__Document section__.
━━━━━━━━━━━━━━━━━━━━━━━━━━━━━━
As someone who owned a YSL suit many years ago, and who has a bottle of cologne with his imprint even now, I suppose I can be considered partial to the subject. So be it.

Thanks to this film, I have a much better idea of the man than the one I had when I would glance at his name in a gossip column where he was so ubiquitous in the 70s and 80s, cheek by jowl with Andy Warhol, Mick Jagger, and other beautiful people.

Despite his sybaritic appearance, Yves Saint Laurent was a tortured soul through most of his life, especially in 1960 when he was drafted into the French army that was then trying to suppress a revolution in Algeria, Saint Laurent’s place of birth in Oran, 1936. Singled out as a gay man, he was tormented in basic training so much so that he ended up in a mental hospital where he received electroshock treatments. It is the trauma he suffered here that was likely responsible for the alcoholism and drug addiction that haunted him until death.
━━━━━━━━━━━━━━━━━━━━━━━━━━━━━━
Stored records:
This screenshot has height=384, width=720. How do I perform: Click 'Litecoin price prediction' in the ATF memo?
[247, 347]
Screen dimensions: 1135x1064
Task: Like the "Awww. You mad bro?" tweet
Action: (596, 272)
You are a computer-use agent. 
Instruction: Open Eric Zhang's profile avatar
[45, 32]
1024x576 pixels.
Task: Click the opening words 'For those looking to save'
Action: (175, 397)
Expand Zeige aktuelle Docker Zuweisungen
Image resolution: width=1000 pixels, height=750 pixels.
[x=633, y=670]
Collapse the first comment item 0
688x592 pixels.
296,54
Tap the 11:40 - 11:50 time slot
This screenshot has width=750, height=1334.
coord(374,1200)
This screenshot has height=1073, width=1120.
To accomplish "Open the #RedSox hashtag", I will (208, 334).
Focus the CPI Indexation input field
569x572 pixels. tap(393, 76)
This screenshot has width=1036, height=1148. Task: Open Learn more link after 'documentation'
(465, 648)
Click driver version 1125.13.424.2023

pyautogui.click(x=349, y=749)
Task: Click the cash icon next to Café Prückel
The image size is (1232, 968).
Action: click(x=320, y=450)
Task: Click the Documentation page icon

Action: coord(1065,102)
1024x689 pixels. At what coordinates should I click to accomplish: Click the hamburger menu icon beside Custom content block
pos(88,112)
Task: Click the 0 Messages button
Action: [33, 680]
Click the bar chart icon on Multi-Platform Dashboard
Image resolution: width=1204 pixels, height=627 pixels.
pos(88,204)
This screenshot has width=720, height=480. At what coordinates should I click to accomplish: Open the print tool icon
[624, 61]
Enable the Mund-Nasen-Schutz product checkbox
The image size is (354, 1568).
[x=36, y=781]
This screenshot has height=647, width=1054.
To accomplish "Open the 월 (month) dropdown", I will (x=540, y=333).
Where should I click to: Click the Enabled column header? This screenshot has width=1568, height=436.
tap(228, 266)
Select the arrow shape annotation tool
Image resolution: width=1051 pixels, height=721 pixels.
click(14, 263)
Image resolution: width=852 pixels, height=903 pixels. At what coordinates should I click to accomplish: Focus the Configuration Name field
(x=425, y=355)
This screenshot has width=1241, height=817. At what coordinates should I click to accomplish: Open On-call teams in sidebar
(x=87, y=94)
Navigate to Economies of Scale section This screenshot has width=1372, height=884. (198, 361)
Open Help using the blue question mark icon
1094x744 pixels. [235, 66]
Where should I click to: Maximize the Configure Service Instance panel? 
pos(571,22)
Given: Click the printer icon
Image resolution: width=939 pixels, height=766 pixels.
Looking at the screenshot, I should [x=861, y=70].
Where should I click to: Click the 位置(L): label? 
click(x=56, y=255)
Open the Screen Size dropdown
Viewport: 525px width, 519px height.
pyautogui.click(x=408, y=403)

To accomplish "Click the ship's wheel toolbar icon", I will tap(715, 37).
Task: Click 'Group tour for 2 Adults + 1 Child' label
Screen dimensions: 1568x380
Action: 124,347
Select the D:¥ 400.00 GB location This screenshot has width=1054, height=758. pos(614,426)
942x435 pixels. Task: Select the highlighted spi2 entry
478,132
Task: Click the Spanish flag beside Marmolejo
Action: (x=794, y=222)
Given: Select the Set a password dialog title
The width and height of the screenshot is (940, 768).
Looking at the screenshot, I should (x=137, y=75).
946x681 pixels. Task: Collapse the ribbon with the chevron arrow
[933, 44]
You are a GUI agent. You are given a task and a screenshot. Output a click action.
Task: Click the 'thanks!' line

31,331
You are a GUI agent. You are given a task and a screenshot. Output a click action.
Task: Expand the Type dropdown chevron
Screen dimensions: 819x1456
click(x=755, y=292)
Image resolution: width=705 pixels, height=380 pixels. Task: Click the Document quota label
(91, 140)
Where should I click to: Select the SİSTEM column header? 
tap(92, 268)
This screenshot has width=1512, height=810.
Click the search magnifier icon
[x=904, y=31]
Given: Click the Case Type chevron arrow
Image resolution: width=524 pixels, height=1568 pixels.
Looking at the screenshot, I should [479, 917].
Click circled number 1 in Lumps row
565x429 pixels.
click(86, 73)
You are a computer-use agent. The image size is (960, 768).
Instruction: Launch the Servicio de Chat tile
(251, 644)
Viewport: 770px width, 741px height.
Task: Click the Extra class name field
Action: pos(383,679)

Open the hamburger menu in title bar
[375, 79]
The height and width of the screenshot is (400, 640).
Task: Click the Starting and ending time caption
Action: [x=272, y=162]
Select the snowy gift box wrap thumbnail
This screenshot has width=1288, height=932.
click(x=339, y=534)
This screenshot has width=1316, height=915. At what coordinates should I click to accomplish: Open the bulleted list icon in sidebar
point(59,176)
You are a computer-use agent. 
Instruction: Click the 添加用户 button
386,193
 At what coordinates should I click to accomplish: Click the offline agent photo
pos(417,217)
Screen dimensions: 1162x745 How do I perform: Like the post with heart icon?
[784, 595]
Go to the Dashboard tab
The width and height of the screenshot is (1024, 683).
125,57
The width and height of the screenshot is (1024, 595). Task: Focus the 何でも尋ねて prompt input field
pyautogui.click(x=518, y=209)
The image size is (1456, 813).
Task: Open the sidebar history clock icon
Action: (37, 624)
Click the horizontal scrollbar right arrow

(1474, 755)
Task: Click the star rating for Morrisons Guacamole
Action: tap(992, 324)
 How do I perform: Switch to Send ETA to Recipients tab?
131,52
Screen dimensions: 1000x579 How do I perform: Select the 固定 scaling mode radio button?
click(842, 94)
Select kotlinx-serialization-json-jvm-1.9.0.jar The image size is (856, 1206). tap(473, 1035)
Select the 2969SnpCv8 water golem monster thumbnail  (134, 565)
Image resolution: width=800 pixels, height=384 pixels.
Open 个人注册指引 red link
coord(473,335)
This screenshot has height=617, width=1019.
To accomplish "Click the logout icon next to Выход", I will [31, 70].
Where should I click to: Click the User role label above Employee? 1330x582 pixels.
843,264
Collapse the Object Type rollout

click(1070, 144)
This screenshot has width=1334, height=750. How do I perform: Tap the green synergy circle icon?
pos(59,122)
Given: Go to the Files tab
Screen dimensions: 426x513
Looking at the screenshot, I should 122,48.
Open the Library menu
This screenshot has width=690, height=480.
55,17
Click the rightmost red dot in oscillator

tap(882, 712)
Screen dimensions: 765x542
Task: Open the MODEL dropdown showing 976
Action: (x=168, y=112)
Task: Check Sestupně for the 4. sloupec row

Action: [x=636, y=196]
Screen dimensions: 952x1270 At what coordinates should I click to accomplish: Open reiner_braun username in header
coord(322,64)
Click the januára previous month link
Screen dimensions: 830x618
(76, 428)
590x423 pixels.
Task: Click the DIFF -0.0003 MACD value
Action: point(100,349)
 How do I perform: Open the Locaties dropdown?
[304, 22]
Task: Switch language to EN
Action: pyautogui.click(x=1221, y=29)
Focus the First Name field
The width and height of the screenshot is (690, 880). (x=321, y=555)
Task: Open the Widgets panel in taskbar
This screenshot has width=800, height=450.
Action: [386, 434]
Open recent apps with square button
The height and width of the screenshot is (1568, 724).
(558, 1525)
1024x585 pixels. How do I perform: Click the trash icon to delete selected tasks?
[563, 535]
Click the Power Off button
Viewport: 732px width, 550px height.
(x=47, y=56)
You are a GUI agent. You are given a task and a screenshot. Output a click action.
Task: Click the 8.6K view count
━━━━━━━━━━━━━━━━━━━━━━━━━━━━━━
__Exercises to complete__.
- 1) Name every person the Yves Saint Laurent review mentions by name.
- 2) Answer these questions from the Yves Saint Laurent review:
(a) In what year was Saint Laurent drafted into the French army?
(b) In what city and year was he born?
(c) Which two items carrying the YSL name does the writer say they have owned?
- 3) Continue the Yves Saint Laurent review from its last sentence.
The stored records are separate from the Yves Saint Laurent review and are not part of it.

__Answers per task__.
- 1) Yves Saint Laurent, Andy Warhol, Mick Jagger

- 2)
(a) 1960
(b) Oran, 1936
(c) A YSL suit and a bottle of cologne with his imprint

- 3)
What probably kept him going was his long-time relationship with Pierre Bergé, his business partner who made sure that YSL remained profitable despite the designer’s periodic self-destructive binges. As was the case with the documentary about Valentino, who had the same kind of relationship with a man who managed his business affairs, the film is blessed by a refusal to cater to the “tragic gay” stereotypes of Hollywood films such as “Brokeback Mountain” or “Philadelphia”. Saint Laurent and Bergé certainly had their problems but being homosexual was not one of them.

Much of the film consists of Yves Saint Laurent working with his models or on a sketchpad bringing his ideas to fruition. In the most interesting example of his creative insights, we see him getting the brainstorm of adapting Mondrian’s art to a woman’s dress.

Yves Saint Laurent was the first designer to come out with a prêt-à-porter (ready-to-wear) line, in his case a conscious decision to democratize fashion. Written not long after his death of brain cancer in 2008, a NY Times article summed up his contributions to art and culture more generally:

The shape and texture of high fashion today owes as much to Saint Laurent as do those women who were given the unisex freedom of a pantsuit – from Bianca Jagger in her wedding attire, through Catherine Deneuve in her “le smoking” tuxedo to Hillary Clinton in a female politician’s uniform.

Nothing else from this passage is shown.